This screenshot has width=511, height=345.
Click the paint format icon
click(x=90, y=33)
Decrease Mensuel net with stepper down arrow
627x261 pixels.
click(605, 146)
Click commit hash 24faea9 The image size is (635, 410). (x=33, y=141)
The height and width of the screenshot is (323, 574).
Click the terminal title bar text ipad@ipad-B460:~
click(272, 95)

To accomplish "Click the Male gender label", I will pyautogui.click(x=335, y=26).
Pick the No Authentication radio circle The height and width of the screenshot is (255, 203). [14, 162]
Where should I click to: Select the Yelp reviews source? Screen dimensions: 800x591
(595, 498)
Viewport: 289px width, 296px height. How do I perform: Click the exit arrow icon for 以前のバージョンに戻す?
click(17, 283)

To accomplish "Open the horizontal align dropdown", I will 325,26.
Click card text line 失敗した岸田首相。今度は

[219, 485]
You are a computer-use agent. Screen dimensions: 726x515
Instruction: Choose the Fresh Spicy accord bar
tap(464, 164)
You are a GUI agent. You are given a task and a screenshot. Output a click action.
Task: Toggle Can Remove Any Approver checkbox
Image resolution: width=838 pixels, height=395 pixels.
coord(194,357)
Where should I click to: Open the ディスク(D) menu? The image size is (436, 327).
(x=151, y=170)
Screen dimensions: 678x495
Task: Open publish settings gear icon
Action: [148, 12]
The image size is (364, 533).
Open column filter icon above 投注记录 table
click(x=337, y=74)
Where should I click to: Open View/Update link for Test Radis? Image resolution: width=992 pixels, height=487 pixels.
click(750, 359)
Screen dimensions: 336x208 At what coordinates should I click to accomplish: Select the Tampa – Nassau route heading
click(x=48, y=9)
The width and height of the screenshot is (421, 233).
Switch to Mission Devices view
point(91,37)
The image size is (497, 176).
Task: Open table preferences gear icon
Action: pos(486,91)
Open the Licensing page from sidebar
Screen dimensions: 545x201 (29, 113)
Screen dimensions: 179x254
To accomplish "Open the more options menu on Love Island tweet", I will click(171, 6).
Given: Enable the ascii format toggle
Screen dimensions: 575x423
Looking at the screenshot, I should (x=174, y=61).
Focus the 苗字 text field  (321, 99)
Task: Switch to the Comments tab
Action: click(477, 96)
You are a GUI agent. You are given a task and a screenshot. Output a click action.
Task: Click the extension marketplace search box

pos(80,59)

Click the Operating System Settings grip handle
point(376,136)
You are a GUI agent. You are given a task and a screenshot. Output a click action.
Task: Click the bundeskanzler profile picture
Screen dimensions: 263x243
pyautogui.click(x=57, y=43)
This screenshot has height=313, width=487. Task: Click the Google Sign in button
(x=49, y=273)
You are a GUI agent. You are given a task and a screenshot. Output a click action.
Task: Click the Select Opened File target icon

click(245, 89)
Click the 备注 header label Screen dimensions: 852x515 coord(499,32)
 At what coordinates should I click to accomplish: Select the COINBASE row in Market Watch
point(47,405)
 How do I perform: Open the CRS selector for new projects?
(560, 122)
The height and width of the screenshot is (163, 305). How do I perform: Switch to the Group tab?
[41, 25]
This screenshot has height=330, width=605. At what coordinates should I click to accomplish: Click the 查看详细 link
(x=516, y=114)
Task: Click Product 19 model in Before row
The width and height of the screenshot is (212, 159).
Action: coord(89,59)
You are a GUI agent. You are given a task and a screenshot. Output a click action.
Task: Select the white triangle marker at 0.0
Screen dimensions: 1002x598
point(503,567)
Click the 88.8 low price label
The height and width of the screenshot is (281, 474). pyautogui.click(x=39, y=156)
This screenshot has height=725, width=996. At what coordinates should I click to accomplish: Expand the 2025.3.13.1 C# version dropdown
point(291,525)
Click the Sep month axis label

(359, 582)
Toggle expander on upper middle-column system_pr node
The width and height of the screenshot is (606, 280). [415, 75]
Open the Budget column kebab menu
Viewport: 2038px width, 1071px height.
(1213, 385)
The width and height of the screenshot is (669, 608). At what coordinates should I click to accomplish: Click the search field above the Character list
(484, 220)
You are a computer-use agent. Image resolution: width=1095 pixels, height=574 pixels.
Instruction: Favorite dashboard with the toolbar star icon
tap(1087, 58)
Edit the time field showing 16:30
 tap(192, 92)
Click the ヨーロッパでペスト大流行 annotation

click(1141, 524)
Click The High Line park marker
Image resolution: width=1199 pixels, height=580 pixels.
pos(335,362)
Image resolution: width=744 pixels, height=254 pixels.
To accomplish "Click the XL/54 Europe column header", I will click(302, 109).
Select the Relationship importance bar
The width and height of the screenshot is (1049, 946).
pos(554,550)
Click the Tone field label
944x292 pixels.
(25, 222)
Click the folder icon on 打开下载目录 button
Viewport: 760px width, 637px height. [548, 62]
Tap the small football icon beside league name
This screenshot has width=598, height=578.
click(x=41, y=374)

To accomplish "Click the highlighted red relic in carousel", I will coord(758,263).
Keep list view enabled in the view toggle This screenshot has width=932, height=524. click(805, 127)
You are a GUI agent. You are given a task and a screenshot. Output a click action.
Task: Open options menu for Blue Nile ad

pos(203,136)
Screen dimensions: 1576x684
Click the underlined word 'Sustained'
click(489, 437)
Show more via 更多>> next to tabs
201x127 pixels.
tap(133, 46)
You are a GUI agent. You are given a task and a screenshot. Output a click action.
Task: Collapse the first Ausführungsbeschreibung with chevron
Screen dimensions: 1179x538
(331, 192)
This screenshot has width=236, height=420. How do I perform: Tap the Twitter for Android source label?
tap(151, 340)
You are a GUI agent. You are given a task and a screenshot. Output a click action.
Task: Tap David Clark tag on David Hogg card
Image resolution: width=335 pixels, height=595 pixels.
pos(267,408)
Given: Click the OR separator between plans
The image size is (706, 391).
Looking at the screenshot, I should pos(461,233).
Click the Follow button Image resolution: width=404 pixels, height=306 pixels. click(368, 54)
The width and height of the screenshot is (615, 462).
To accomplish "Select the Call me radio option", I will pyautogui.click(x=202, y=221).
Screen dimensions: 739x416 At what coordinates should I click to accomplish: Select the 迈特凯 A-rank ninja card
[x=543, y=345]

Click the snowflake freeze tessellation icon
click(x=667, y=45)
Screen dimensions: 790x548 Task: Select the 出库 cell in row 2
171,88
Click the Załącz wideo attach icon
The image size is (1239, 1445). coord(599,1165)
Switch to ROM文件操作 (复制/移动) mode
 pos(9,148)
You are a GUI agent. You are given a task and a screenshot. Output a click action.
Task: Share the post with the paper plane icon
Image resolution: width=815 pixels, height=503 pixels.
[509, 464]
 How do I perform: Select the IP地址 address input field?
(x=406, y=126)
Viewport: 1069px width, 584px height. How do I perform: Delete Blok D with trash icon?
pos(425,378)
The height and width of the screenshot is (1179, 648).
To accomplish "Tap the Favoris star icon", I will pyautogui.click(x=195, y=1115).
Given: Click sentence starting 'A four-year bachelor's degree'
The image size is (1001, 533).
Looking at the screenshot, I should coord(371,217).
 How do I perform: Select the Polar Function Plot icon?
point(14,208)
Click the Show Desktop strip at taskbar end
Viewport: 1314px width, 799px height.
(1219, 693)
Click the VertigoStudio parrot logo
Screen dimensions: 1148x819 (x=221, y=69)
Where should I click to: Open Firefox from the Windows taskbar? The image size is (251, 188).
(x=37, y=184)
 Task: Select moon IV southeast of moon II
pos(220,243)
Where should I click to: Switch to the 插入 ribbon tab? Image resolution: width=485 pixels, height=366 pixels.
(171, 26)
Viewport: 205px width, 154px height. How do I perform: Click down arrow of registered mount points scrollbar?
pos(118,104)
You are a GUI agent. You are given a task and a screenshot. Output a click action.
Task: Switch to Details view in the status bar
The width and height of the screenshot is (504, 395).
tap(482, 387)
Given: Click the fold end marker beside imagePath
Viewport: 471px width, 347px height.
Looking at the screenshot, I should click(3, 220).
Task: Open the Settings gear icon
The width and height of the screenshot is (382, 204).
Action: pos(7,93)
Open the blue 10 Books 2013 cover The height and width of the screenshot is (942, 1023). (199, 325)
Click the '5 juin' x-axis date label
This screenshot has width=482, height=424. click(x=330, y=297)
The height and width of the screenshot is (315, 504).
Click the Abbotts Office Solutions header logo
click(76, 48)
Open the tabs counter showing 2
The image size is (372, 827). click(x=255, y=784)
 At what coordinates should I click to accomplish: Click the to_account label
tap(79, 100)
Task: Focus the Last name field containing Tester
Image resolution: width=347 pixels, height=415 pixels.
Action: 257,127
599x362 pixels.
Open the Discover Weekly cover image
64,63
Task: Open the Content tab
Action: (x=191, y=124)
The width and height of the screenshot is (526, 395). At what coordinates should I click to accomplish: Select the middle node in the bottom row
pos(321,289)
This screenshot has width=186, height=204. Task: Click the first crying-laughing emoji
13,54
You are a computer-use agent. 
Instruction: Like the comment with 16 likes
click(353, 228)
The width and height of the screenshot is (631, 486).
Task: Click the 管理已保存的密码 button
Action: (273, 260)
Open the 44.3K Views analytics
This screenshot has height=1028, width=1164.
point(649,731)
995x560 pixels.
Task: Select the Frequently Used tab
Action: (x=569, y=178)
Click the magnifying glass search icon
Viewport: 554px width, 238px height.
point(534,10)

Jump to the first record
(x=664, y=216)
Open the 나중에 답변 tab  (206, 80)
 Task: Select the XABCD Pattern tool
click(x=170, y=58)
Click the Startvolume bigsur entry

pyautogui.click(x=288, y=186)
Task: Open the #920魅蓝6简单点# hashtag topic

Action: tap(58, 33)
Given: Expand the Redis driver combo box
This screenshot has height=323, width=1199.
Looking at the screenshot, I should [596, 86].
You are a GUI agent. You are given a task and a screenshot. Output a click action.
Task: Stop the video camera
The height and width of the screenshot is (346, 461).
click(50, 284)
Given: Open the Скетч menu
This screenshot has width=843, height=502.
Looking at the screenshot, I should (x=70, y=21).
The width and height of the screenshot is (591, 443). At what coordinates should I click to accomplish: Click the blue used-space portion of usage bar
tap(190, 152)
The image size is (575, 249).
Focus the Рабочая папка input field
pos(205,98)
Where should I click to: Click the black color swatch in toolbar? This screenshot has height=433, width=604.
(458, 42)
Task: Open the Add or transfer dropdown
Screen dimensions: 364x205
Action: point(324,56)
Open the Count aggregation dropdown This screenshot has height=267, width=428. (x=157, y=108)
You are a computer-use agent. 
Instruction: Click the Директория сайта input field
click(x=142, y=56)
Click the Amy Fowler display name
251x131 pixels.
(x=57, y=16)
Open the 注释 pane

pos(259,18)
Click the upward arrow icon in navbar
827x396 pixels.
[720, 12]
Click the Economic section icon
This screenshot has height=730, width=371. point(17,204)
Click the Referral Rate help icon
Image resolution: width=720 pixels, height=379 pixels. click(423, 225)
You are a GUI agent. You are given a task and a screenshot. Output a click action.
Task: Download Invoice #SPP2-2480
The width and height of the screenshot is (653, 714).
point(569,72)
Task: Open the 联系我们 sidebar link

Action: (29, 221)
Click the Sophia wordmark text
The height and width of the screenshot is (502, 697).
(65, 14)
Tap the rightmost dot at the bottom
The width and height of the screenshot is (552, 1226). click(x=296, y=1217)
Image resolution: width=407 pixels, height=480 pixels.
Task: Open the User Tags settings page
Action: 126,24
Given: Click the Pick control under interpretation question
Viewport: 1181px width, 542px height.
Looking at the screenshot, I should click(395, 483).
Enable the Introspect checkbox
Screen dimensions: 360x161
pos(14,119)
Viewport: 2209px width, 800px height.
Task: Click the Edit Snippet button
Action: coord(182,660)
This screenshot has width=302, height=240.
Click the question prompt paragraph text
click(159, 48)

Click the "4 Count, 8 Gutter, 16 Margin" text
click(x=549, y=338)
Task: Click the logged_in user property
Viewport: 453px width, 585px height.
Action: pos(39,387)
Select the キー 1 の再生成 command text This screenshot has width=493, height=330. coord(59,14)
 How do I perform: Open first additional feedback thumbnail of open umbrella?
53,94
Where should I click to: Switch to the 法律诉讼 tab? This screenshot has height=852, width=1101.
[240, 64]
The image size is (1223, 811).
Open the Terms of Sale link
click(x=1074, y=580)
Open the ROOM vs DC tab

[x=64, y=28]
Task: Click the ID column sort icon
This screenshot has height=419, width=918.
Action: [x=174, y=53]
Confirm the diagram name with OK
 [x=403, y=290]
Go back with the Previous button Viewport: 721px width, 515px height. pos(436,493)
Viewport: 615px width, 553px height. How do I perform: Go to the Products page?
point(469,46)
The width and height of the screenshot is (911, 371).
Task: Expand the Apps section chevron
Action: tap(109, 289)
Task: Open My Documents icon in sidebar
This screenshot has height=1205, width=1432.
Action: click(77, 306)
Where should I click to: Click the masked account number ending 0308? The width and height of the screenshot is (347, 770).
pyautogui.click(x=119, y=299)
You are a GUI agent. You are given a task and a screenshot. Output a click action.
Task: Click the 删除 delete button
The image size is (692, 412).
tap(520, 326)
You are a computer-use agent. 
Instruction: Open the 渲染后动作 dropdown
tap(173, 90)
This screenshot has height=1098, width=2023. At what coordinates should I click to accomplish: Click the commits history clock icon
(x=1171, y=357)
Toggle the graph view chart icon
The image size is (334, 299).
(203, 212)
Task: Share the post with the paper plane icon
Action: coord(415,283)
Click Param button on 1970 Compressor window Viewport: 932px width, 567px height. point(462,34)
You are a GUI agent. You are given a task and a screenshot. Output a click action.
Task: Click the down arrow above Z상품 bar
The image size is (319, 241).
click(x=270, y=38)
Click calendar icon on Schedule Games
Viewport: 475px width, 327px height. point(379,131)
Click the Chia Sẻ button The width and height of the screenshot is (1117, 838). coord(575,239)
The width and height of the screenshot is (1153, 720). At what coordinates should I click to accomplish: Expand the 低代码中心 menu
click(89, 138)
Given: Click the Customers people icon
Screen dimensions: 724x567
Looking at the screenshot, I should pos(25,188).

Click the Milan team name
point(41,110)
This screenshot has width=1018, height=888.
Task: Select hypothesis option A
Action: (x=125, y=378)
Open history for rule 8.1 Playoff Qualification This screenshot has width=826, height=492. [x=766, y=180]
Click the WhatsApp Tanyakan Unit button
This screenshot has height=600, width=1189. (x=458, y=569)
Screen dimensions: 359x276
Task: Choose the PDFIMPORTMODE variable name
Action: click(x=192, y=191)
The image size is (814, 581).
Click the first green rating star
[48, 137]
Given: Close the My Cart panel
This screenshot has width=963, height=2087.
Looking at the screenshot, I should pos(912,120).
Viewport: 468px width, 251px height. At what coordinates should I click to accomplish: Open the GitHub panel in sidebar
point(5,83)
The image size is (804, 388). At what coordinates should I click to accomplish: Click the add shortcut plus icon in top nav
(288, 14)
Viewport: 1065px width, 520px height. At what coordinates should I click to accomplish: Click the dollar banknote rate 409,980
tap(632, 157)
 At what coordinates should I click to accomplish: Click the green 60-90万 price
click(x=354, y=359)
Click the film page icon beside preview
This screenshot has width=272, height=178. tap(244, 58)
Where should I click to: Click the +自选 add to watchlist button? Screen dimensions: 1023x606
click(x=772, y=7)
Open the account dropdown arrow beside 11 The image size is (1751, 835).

◆ ◆ ◆ ◆

The answer must be a single number: how many lines of the data hold the word "Pick".

2